This has become a bit of a debate on the forums lately. I had this article written already and was going to save it for next month, but today it's topical. Isn't that exciting?

Let's start with the dictionary definitions. According to Merriam-Webster, "difficult" means "hard to do" and "challenge" means "a stimulating task or problem." At a glance, these definitions leave something to be desired, but I'd like to focus on a single word: "stimulating," which is itself defined as "exciting to activity or growth or to greater activity." A challenging game is stimulating -- a challenge is something that provides an exciting stimulus that requires your precise response.

A necessary prerequisite to a challenge, then, is that your actions make a difference. Buying a winning lottery ticket is exceedingly difficult, but it's not challenging at all: you have no control over the outcome. Watching a movie is neither difficult nor challenging, since there's no way to fail.

So in the anatomy of our challenge skeleton, let's start out with an objective for the player. On a smaller scale, perhaps the objective is to win a battle or even just to survive. On a larger scale, we're challenging the player to beat the game. If the objective is the backbone of the challenge, then it's supported by legs: those are the obstacles that can prevent the player from achieving the goal. It's not necessary for these obstacles to punish the player with a "game over" -- there are plenty of challenging adventure games where the player can never die.
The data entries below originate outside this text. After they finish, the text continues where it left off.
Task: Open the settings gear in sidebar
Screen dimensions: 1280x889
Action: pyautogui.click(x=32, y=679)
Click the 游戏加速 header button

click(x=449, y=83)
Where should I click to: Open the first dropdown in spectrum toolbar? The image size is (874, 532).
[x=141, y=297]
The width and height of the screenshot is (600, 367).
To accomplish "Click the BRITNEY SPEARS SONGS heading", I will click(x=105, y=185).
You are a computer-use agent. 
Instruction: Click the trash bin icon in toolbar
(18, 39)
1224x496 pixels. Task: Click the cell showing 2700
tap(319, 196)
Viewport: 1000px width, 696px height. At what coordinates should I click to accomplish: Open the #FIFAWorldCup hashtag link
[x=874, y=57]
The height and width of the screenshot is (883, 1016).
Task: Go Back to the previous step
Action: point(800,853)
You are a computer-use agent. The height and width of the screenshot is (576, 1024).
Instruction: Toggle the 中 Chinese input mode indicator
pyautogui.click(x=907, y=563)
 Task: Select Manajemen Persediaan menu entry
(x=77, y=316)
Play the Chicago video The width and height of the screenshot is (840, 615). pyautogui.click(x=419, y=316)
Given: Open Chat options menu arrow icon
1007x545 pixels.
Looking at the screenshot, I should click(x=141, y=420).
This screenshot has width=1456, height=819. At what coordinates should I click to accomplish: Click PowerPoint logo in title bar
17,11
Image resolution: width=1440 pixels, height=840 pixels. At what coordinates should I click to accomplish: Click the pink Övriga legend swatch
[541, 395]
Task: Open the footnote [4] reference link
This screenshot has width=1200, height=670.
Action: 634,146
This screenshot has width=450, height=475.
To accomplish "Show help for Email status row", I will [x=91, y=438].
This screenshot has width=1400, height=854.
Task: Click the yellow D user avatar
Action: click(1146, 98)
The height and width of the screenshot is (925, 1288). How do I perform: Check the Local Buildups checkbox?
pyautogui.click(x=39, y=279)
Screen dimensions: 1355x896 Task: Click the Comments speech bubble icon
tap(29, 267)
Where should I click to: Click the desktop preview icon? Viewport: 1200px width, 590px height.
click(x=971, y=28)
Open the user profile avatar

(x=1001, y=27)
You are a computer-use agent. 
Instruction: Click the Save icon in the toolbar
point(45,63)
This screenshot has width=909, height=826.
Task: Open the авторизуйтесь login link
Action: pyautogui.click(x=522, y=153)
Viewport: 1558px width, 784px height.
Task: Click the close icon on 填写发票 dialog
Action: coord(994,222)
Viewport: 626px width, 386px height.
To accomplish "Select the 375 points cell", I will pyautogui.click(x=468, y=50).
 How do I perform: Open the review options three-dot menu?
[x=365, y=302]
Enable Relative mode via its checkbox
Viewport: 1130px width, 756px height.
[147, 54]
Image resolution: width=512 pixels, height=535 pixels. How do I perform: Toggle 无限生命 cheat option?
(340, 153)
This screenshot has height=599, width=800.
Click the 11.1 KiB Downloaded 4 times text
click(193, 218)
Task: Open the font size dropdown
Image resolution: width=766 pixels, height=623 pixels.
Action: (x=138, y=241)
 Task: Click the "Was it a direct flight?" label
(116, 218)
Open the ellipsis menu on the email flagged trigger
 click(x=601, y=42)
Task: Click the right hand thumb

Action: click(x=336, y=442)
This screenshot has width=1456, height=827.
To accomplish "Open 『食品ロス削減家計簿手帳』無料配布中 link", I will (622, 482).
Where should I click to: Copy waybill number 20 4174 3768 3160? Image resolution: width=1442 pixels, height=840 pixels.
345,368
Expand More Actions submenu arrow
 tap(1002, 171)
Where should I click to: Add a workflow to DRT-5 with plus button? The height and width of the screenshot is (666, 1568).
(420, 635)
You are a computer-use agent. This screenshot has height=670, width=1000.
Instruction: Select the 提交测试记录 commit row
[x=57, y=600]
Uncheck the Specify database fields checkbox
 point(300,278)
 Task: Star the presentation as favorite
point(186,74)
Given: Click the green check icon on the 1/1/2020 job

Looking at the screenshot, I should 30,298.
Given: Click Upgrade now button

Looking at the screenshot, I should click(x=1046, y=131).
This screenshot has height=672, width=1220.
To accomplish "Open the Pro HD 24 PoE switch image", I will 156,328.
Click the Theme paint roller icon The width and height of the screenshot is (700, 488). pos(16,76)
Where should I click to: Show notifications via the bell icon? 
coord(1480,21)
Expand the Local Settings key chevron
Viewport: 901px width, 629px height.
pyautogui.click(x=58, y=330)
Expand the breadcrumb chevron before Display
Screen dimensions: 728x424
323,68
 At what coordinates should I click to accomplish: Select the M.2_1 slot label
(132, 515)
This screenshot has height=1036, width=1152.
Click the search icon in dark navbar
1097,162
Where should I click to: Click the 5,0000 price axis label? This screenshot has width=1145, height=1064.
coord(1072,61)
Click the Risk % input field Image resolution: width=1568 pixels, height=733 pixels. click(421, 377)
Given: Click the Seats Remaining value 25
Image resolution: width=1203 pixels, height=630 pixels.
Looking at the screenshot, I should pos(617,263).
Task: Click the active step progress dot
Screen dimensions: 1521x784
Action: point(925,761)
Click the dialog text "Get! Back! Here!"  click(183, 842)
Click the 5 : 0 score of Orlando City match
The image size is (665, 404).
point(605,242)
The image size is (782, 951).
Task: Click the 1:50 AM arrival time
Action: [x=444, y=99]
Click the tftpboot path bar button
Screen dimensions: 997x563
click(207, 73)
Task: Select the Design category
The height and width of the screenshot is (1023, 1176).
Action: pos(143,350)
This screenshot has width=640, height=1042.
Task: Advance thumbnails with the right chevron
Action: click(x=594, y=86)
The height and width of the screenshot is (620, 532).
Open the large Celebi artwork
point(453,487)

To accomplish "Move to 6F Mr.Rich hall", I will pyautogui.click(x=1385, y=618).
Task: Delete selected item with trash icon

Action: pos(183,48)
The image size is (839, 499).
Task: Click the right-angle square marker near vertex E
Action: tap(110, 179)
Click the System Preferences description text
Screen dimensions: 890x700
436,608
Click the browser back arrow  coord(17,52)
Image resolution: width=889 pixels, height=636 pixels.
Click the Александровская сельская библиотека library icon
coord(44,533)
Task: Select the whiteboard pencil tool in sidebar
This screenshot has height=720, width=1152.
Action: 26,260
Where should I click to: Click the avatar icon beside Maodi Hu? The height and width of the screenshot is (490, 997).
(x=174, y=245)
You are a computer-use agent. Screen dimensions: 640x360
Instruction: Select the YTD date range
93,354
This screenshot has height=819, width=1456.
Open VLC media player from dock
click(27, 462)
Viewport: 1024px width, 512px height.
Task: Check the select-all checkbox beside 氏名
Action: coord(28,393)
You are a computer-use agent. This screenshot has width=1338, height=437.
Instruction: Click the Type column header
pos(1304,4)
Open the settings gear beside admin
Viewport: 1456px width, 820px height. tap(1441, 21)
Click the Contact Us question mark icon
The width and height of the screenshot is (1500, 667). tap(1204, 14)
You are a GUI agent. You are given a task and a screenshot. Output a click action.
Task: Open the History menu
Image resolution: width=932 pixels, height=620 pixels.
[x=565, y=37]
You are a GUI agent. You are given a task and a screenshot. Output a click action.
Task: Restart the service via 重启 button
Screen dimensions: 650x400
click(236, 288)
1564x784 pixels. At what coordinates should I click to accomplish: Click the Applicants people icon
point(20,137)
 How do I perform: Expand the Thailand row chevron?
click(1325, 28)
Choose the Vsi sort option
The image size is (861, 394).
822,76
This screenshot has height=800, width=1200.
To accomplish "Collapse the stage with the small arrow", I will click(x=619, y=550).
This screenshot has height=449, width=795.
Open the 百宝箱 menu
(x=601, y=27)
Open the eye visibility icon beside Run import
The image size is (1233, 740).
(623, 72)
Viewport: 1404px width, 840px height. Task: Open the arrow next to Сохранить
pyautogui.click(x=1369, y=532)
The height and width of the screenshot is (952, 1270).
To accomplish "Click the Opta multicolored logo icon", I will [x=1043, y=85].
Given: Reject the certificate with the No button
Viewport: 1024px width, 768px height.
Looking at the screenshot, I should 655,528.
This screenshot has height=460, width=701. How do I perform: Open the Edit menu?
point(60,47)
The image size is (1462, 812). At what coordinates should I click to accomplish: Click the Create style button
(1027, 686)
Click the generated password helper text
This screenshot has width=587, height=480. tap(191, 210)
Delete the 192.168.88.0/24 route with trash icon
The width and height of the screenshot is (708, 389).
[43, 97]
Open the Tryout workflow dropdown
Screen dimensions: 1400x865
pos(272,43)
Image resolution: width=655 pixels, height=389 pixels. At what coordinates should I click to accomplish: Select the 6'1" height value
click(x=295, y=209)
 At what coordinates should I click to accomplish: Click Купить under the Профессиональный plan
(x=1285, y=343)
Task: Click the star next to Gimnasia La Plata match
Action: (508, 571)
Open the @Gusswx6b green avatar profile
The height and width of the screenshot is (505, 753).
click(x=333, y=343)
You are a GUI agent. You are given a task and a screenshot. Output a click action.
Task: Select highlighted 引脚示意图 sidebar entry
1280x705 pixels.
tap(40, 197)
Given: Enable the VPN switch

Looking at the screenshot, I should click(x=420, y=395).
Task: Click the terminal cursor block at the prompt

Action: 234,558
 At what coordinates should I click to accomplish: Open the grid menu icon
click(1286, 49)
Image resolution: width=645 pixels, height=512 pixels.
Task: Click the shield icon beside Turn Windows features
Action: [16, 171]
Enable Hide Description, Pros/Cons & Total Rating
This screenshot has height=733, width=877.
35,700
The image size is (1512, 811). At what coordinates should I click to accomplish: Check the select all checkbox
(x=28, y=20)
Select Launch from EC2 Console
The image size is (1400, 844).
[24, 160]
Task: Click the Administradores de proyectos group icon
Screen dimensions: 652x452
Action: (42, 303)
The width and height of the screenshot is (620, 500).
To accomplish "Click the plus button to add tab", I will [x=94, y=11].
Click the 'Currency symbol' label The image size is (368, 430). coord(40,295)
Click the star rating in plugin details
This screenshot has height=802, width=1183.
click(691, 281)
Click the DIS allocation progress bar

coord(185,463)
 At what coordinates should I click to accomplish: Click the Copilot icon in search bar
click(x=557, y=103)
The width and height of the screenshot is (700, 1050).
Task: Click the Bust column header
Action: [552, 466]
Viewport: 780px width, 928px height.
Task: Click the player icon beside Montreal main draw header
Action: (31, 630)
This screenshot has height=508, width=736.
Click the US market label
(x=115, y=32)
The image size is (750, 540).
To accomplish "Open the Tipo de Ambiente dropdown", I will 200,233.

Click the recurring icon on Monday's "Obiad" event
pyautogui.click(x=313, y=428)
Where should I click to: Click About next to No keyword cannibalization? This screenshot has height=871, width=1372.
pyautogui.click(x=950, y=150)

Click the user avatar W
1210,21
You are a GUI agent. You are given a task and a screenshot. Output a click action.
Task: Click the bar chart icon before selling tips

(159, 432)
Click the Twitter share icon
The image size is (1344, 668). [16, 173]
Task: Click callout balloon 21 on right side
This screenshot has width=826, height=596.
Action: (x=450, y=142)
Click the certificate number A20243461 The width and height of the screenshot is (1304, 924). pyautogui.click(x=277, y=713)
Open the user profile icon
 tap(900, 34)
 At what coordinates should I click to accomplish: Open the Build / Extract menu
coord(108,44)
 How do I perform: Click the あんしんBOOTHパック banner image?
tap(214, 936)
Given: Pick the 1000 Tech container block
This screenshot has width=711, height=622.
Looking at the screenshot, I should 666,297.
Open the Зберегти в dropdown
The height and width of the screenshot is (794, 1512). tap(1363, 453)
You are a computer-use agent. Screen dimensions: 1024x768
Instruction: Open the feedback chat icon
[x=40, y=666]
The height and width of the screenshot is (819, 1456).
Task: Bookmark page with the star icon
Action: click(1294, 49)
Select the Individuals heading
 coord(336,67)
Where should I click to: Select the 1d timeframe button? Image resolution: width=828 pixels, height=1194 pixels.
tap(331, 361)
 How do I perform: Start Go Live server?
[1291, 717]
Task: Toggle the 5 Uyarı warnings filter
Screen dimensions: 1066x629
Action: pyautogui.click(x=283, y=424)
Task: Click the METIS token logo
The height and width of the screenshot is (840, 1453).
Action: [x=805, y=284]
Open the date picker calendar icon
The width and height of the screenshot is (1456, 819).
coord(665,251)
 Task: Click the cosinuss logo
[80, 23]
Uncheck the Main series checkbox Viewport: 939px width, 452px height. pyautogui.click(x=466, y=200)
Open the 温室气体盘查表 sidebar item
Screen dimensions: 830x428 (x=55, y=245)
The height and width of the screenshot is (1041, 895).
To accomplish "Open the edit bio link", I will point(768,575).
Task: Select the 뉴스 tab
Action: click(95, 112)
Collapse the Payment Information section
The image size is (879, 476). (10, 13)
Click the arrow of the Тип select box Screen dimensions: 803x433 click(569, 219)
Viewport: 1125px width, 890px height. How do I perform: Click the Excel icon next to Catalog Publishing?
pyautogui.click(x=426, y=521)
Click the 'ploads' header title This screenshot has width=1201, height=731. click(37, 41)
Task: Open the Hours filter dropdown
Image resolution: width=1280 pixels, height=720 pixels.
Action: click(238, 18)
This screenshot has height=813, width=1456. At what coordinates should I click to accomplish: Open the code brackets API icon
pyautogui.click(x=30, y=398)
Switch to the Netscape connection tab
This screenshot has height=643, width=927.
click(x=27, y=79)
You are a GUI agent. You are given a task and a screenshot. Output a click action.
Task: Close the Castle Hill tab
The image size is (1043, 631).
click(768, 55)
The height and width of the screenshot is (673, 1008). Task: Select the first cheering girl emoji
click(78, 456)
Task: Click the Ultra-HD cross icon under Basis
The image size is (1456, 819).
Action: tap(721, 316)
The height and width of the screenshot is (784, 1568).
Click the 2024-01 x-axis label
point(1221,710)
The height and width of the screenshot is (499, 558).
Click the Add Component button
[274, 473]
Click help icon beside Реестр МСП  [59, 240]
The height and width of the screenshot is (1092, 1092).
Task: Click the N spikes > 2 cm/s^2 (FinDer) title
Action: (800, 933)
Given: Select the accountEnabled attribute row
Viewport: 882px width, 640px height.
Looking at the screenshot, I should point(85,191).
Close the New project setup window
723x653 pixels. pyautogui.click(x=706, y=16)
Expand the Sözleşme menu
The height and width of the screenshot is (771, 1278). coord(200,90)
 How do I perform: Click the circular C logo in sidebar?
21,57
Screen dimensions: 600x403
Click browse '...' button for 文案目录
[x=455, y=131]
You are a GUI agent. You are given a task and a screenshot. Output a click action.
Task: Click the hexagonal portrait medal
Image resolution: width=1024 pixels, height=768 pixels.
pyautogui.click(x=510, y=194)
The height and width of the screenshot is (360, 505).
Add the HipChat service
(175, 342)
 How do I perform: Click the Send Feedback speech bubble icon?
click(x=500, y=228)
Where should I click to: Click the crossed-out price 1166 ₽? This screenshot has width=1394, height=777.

What is necessary is that the player has control over his outcome when he faces an obstacle.

This is the key difference between a good challenge and artificial difficulty. Suppose you add an enemy to your RPG that only has a 1 in 255 chance of appearing, but if it ever does, it instantly kills the player's entire party. That makes the game more difficult -- that is, harder to do -- but the only thing it stimulates is the reset button. A better idea might be a timer that counts down to game over. It is within the player's power to avoid losing the game. (Disclaimer: That's still a pretty bad example.)

Or, bringing it back to my earlier example, Valkyrie Profile 2's battle system. You're given freedom to move around the battlefield and you can see the enemies' area of attack, so it's possible to avoid damage in most cases -- but very difficult. Mario & Luigi: Superstar Saga also featured a battle system that allowed skilled players to avoid taking any damage at all. Both games had stimulating, challenging battles. Valkyrie Profile 2 is the more difficult game by far, though, since it punishes your failures much more severely.

Is difficulty a bad thing? No. I hope I haven't obscured that in the preceding paragraphs. Difficulty can be wonderful. However, it's not a replacement for challenge. Challenge is a core concept in gameplay: the player's actions must make a difference. A player who does well should be rewarded and a player who does poorly should be punished. Superstar Saga is an easy game, but because it's also challenging, it's a lot of fun.

Suppose your game is open-ended; there are a lot of possible outcomes, neither one inherently better or worse than another. Is challenge still relevant to your game? Yes. Consider the Civilization series. Is a military victory better than a diplomatic victory? The game doesn't presume to tell you which way to play, but there are different challenges associated with each path.

In conclusion, challenge is a necessary element to any game. Not just RPGs, not just video games -- it is a universal concept in game design. Understanding challenge is a necessary prerequisite to becoming a great game designer.